Computer Vision In Medical Imaging
Title Computer Vision In Medical Imaging PDF eBook
Author Chi Hau Chen
Publisher World Scientific
Pages 410
Release 2013-11-18
Genre Computers
ISBN 9814460958

Download Computer Vision In Medical Imaging Book in PDF, Epub and Kindle

The major progress in computer vision allows us to make extensive use of medical imaging data to provide us better diagnosis, treatment and predication of diseases. Computer vision can exploit texture, shape, contour and prior knowledge along with contextual information from image sequence and provide 3D and 4D information that helps with better human understanding. Many powerful tools have been available through image segmentation, machine learning, pattern classification, tracking, reconstruction to bring much needed quantitative information not easily available by trained human specialists. The aim of the book is for both medical imaging professionals to acquire and interpret the data, and computer vision professionals to provide enhanced medical information by using computer vision techniques. The final objective is to benefit the patients without adding to the already high medical costs.

Computer-Assisted Analysis for Digital Medicinal Imagery

Computer-Assisted Analysis for Digital Medicinal Imagery
Title Computer-Assisted Analysis for Digital Medicinal Imagery PDF eBook
Author Sinha, Amit
Publisher IGI Global
Pages 512
Release 2024-10-30
Genre Medical
ISBN

Download Computer-Assisted Analysis for Digital Medicinal Imagery Book in PDF, Epub and Kindle

The constantly evolving healthcare industry has experienced tremendous technological advancements that have significantly revolutionized medical imaging. However, with the increasing volume and complexity of medical image data, existing analysis methods must also be updated to be efficient and accurate. This is where the challenge lies—a need for a comprehensive solution that bridges the gap between cutting-edge technology and effective healthcare delivery. Computer-Assisted Analysis for Digital Medicinal Imagery offers a roadmap for navigating the intricate landscape of digital medicinal imagery analysis. Unlocking the power of machine learning and breaking down the basics provides researchers, clinicians, and students with the tools necessary to harness technology and improve healthcare outcomes.
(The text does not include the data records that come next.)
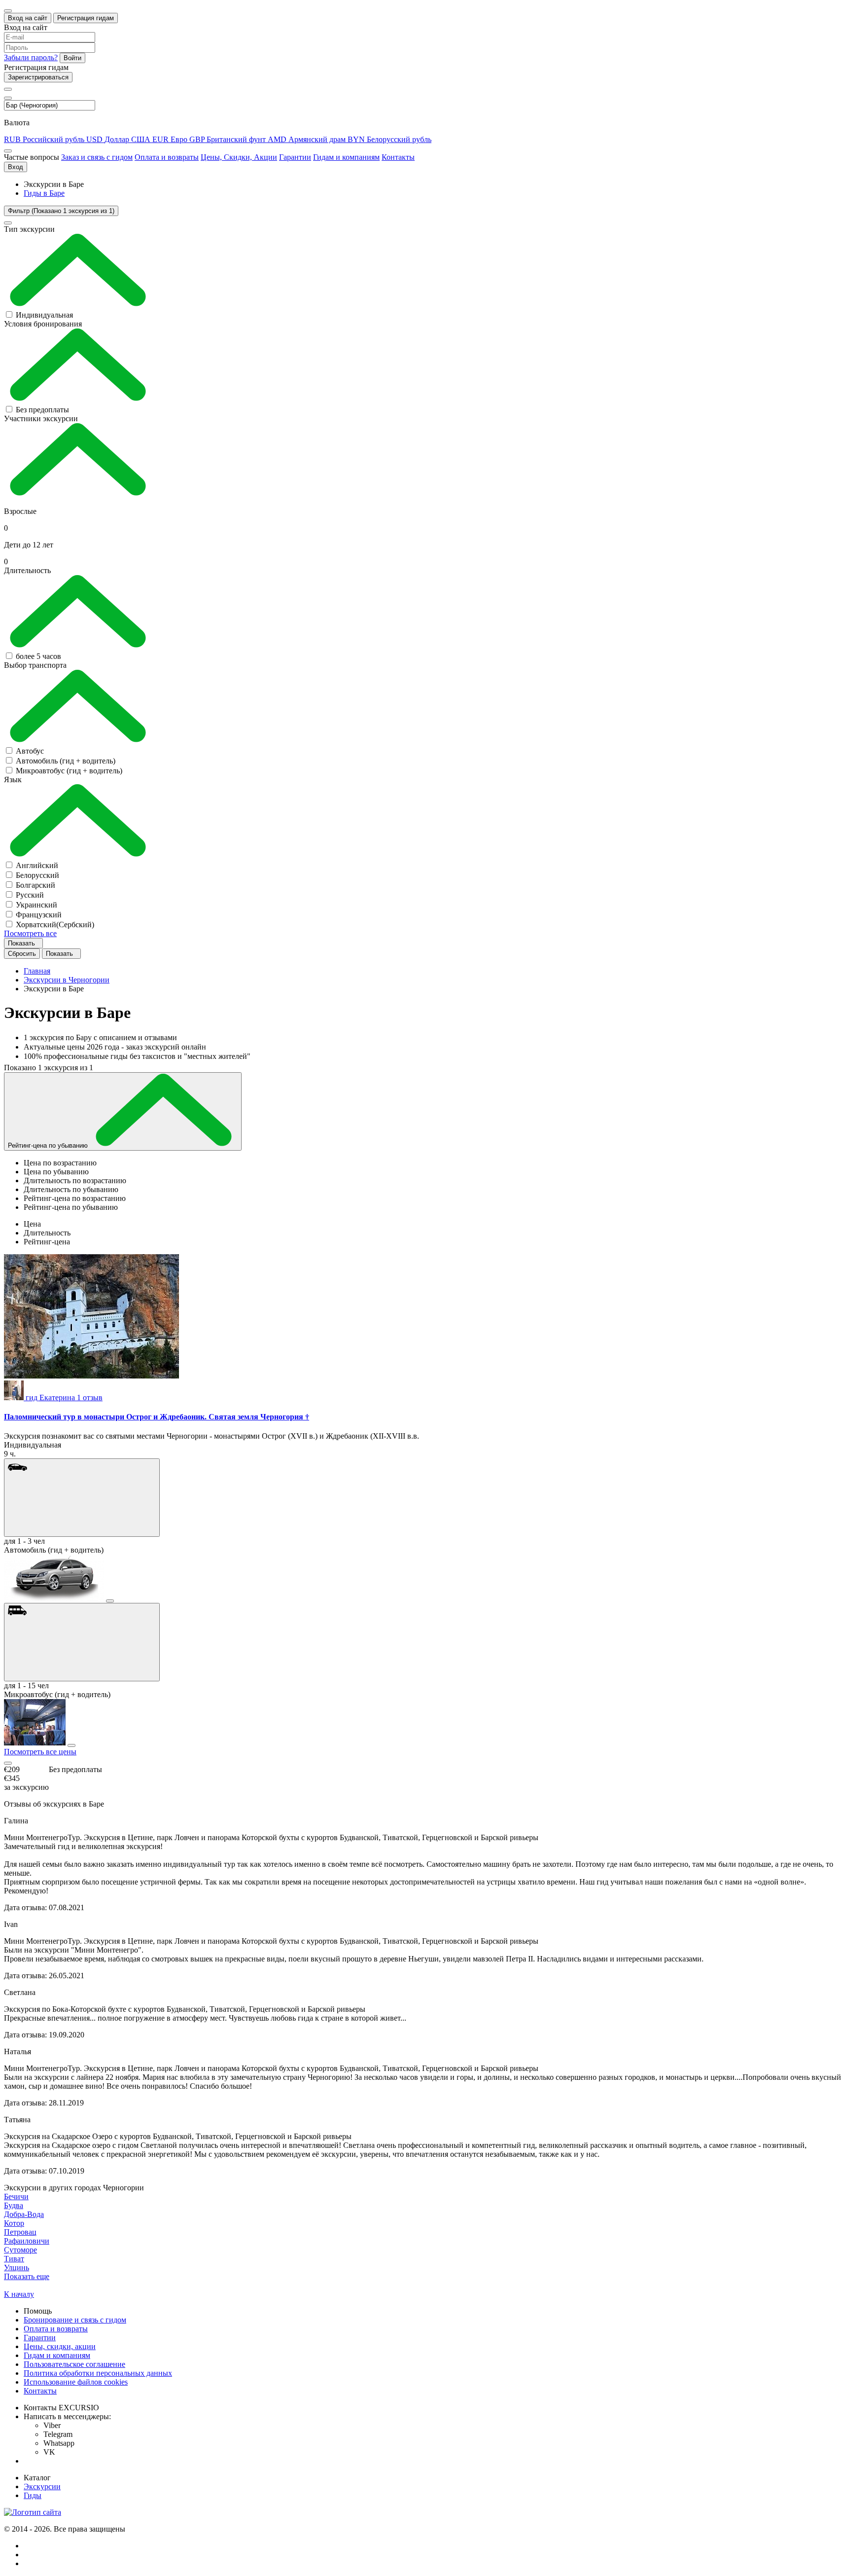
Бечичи (16, 2196)
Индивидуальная (44, 315)
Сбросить (22, 953)
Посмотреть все (30, 933)
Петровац (20, 2232)
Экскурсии (42, 2486)
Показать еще (26, 2276)
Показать (22, 943)
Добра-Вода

A Systematic Survey of Computer-Aided Diagnosis in Medicine: Past and Present Developments

A Systematic Survey of Computer-Aided Diagnosis in Medicine: Past and Present Developments
Title A Systematic Survey of Computer-Aided Diagnosis in Medicine: Past and Present Developments PDF eBook
Author Juri Yanase
Publisher Infinite Study
Pages 51
Release
Genre Mathematics
ISBN

Download A Systematic Survey of Computer-Aided Diagnosis in Medicine: Past and Present Developments Book in PDF, Epub and Kindle

Computer-aided diagnosis (CAD) in medicine is the result of a large amount of effort expended in the interface of medicine and computer science. As some CAD systems in medicine try to emulate the diagnostic decision-making process of medical experts, they can be considered as expert systems in medicine.

Information Processing in Medical Imaging

Information Processing in Medical Imaging
Title Information Processing in Medical Imaging PDF eBook
Author Michael F. Insana
Publisher Springer
Pages 553
Release 2003-06-29
Genre Medical
ISBN 3540457291

Download Information Processing in Medical Imaging Book in PDF, Epub and Kindle

This book constitutes the refereed proceedings of the 17th International Conference on Information Processing in Medical Imaging, IPMI 2001, held in Davis, CA, USA, in June 2001. The 54 revised papers presented were carefully reviewed and selected from 78 submissions. The papers are organized in topical sections on objective assessment of image quality, shape modeling, molecular and diffusion tensor imaging, registration and structural analysis, functional image analysis, fMRI/EEG/MEG, deformable registration, shape analysis, and analysis of brain structure.